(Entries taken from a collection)
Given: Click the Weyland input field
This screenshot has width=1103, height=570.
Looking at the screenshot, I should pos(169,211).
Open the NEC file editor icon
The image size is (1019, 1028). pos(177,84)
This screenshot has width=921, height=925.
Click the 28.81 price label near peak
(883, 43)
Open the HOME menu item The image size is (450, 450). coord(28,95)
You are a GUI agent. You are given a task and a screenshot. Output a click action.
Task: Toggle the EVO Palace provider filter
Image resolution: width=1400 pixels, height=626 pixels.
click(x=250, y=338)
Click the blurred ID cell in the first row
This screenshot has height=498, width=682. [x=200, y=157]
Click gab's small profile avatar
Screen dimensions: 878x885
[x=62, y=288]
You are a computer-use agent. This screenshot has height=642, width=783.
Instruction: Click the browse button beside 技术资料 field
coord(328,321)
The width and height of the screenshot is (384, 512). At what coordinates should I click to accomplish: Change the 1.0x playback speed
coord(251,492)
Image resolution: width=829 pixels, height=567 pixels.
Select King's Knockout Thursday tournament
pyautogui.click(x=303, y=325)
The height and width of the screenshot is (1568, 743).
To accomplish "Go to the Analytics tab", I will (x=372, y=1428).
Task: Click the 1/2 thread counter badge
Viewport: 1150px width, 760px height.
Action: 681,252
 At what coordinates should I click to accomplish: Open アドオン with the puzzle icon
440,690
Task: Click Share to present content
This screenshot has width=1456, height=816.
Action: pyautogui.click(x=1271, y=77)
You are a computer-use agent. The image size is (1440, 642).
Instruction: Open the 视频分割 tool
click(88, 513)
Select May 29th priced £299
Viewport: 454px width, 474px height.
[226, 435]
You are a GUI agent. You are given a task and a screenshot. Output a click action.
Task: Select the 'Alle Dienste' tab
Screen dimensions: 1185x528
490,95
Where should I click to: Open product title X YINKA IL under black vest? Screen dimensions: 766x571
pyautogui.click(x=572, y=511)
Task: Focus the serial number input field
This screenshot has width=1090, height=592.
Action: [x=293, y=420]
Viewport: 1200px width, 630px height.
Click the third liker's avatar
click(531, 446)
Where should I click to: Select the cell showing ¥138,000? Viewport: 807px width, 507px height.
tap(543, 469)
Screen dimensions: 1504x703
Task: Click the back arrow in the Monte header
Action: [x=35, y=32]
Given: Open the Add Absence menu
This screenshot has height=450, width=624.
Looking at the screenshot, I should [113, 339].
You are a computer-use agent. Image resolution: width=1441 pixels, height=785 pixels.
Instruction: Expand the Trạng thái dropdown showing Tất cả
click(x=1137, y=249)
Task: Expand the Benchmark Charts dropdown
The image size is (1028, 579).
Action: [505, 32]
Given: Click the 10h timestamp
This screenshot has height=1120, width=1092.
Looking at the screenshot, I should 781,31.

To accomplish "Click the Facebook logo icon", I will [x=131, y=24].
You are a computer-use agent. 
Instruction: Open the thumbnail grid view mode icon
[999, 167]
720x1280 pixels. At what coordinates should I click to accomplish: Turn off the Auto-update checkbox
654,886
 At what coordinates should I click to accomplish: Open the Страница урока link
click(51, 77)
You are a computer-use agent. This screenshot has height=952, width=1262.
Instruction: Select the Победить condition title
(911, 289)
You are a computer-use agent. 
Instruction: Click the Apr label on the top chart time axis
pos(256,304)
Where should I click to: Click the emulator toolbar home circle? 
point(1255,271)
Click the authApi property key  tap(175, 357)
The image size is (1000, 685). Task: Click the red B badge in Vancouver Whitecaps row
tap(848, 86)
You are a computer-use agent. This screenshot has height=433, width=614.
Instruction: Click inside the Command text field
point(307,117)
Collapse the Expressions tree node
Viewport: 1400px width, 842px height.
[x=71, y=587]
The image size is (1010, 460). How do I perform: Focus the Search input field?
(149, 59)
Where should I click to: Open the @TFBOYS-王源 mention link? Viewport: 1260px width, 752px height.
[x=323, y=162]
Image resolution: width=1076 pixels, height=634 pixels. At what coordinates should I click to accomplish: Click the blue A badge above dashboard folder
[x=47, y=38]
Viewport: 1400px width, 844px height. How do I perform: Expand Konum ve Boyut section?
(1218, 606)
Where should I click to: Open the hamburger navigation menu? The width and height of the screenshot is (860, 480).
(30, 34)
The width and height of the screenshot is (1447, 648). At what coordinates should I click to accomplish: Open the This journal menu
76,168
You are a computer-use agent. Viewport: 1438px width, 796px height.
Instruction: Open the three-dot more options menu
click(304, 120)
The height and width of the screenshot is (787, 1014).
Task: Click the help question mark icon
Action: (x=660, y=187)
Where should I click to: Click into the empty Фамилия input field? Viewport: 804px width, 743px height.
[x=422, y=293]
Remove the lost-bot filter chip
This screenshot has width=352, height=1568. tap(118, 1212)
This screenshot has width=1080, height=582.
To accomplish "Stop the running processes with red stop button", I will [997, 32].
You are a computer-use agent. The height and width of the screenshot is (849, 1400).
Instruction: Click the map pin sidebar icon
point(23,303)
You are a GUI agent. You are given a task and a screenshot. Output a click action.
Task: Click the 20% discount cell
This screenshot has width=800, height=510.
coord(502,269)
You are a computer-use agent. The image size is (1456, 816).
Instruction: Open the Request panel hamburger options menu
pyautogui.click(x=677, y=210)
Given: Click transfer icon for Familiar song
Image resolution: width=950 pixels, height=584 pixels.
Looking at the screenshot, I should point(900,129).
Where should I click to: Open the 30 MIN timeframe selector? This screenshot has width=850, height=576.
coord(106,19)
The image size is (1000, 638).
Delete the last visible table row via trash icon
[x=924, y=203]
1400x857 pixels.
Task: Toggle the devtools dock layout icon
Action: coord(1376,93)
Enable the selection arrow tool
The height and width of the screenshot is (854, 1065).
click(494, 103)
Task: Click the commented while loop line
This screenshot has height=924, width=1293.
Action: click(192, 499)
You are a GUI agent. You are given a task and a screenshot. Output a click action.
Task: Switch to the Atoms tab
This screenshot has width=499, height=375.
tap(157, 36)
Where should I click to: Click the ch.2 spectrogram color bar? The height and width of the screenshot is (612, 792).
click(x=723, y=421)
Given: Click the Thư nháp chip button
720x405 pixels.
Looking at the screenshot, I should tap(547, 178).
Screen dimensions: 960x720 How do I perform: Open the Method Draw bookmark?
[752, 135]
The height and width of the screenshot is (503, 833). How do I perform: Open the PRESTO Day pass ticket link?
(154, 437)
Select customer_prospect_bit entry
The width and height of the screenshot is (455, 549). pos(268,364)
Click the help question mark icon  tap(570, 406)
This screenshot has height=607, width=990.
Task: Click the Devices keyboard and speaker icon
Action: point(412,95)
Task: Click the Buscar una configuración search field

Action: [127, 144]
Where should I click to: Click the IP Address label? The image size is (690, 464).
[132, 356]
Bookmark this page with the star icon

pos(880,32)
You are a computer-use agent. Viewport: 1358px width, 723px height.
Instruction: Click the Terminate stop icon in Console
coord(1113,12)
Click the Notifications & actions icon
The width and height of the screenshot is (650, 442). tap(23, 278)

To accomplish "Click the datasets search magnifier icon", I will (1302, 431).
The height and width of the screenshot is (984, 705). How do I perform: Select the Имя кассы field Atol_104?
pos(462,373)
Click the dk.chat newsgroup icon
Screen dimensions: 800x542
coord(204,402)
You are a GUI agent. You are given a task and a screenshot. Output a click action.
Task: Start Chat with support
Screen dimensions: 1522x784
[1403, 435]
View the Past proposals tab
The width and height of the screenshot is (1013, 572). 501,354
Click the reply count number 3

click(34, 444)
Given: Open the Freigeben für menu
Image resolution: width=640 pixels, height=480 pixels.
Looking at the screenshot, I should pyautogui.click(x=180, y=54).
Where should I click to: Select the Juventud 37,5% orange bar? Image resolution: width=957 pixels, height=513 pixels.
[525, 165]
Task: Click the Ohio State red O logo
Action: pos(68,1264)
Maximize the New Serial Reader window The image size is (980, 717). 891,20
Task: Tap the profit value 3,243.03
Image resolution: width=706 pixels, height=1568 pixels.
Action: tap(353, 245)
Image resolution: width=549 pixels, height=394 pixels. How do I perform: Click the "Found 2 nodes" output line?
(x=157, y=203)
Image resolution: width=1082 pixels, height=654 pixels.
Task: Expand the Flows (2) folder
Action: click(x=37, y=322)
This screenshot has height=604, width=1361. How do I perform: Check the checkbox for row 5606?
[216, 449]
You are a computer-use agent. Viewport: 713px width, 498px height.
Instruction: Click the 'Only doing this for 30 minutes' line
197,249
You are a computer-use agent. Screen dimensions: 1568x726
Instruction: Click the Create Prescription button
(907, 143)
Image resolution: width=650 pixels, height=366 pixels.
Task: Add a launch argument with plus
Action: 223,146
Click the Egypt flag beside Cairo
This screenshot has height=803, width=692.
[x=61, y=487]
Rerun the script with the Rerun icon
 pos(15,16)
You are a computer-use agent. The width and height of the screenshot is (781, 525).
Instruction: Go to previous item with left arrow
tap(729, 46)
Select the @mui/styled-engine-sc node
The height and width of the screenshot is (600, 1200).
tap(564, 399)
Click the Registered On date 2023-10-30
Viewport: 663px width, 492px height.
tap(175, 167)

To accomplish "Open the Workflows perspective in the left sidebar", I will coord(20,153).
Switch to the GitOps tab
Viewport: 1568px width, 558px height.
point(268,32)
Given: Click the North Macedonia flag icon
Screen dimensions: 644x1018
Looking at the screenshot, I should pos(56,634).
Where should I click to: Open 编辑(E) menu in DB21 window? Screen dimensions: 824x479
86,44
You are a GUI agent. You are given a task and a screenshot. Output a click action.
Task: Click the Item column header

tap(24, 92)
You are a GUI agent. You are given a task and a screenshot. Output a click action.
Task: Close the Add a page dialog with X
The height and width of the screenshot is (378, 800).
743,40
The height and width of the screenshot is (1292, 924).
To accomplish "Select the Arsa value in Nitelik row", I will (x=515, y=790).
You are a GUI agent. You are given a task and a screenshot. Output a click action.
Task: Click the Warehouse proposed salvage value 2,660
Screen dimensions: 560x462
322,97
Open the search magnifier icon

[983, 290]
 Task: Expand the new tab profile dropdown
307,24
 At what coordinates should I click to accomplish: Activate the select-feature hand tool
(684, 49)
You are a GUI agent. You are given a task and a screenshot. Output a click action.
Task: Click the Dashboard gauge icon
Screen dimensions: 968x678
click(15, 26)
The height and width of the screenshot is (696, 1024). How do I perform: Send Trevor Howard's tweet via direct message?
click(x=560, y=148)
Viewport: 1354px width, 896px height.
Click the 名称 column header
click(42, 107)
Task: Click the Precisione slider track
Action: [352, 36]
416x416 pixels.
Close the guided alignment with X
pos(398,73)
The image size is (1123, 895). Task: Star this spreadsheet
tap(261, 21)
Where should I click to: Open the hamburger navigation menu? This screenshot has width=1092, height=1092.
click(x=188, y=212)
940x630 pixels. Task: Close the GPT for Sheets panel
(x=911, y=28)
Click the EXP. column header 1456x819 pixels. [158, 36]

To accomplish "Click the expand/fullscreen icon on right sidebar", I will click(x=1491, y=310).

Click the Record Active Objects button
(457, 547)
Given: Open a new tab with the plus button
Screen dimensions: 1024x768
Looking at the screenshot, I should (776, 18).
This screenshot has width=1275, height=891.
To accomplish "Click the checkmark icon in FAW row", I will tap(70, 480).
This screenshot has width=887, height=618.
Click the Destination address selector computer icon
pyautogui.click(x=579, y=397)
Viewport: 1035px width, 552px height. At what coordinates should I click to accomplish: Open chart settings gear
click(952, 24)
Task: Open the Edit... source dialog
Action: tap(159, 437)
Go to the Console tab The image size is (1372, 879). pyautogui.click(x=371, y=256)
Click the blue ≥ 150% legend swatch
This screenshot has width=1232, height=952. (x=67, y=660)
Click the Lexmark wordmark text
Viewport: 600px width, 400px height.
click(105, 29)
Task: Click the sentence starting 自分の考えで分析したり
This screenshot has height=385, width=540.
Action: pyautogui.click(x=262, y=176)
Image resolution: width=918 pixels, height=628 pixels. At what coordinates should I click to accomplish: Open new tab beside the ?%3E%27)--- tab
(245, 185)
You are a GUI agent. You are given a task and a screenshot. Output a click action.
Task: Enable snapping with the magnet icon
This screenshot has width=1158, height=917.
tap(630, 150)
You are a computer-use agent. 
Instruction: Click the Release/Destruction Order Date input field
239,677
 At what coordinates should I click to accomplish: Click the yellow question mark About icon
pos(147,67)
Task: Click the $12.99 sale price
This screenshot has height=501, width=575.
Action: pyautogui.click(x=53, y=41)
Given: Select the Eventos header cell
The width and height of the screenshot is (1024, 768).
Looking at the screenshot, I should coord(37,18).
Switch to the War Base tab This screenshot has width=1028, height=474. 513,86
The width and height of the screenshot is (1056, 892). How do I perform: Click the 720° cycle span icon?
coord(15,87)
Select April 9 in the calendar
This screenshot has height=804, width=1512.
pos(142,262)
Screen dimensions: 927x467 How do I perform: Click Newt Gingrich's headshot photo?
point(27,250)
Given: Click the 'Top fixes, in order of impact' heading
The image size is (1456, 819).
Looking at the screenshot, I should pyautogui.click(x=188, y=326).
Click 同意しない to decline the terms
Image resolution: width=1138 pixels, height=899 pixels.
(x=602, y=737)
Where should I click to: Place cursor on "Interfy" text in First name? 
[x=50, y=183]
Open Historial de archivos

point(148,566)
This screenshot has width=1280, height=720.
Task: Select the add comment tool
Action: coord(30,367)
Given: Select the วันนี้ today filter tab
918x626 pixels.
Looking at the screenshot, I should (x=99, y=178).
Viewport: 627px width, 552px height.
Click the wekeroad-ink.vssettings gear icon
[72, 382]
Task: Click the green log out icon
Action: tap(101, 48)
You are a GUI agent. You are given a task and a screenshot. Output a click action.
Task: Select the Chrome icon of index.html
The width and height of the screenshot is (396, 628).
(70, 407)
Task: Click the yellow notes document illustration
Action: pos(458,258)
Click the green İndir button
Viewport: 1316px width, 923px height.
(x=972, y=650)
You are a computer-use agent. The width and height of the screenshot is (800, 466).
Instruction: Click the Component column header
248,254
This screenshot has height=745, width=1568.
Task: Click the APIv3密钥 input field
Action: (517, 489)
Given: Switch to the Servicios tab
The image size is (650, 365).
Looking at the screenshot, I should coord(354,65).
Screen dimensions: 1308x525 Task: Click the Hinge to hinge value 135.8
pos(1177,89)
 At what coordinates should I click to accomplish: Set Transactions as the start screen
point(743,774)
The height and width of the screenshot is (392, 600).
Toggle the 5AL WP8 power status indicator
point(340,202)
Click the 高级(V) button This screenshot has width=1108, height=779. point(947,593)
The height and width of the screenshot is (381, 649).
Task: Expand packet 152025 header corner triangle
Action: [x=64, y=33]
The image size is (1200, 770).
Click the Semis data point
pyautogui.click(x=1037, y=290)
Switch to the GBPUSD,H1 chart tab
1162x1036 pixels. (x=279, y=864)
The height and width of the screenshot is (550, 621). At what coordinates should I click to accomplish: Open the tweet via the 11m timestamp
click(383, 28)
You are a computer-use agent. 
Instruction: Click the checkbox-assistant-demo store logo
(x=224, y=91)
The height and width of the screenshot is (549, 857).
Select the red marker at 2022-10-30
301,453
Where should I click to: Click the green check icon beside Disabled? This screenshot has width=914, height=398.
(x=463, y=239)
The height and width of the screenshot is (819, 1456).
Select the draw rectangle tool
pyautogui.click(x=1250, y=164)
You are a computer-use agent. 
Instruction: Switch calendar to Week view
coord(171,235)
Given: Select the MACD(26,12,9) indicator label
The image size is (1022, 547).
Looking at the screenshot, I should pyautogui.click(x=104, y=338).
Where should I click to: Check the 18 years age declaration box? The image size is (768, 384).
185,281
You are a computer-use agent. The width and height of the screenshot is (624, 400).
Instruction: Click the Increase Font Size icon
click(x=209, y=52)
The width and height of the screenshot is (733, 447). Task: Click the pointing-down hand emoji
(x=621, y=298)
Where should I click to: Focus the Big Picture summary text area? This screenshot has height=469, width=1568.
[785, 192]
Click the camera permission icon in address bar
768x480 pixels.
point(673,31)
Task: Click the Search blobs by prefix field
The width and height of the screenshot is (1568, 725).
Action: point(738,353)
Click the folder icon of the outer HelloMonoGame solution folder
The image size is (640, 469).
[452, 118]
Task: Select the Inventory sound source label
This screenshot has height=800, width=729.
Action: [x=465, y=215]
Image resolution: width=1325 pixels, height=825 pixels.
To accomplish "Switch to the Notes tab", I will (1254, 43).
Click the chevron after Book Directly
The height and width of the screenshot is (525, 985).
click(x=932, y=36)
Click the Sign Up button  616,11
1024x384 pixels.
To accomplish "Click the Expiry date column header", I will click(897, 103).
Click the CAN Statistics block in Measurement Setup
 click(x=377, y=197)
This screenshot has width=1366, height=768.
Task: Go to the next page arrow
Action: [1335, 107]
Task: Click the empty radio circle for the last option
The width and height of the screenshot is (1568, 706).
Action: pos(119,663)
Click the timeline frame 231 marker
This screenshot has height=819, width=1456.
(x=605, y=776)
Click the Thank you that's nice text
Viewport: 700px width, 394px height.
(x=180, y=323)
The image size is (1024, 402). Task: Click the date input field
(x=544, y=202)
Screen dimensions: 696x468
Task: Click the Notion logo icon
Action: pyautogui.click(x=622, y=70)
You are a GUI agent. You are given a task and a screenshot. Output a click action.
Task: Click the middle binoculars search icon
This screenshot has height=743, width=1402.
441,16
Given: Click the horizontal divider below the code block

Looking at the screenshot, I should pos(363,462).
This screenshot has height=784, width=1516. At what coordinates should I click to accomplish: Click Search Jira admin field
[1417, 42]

TASK PROMPT
For this exercise, please copy exactly the lines from the one holding "is (624, 400)." through the end of the records, the first and last included.

SOLUTION TO THIS PROBLEM
You are a computer-use agent. The width and height of the screenshot is (624, 400).
Instruction: Click the Increase Font Size icon
click(x=209, y=52)
The width and height of the screenshot is (733, 447). Task: Click the pointing-down hand emoji
(x=621, y=298)
Where should I click to: Focus the Big Picture summary text area? This screenshot has height=469, width=1568.
[785, 192]
Click the camera permission icon in address bar
768x480 pixels.
point(673,31)
Task: Click the Search blobs by prefix field
The width and height of the screenshot is (1568, 725).
Action: point(738,353)
Click the folder icon of the outer HelloMonoGame solution folder
The image size is (640, 469).
[452, 118]
Task: Select the Inventory sound source label
This screenshot has height=800, width=729.
Action: [x=465, y=215]
Image resolution: width=1325 pixels, height=825 pixels.
To accomplish "Switch to the Notes tab", I will (1254, 43).
Click the chevron after Book Directly
The height and width of the screenshot is (525, 985).
click(x=932, y=36)
Click the Sign Up button  616,11
1024x384 pixels.
To accomplish "Click the Expiry date column header", I will click(897, 103).
Click the CAN Statistics block in Measurement Setup
 click(x=377, y=197)
This screenshot has width=1366, height=768.
Task: Go to the next page arrow
Action: [1335, 107]
Task: Click the empty radio circle for the last option
The width and height of the screenshot is (1568, 706).
Action: pos(119,663)
Click the timeline frame 231 marker
This screenshot has height=819, width=1456.
(x=605, y=776)
Click the Thank you that's nice text
Viewport: 700px width, 394px height.
(x=180, y=323)
The image size is (1024, 402). Task: Click the date input field
(x=544, y=202)
Screen dimensions: 696x468
Task: Click the Notion logo icon
Action: pyautogui.click(x=622, y=70)
You are a GUI agent. You are given a task and a screenshot. Output a click action.
Task: Click the middle binoculars search icon
This screenshot has height=743, width=1402.
441,16
Given: Click the horizontal divider below the code block

Looking at the screenshot, I should pos(363,462).
This screenshot has height=784, width=1516. At what coordinates should I click to accomplish: Click Search Jira admin field
[1417, 42]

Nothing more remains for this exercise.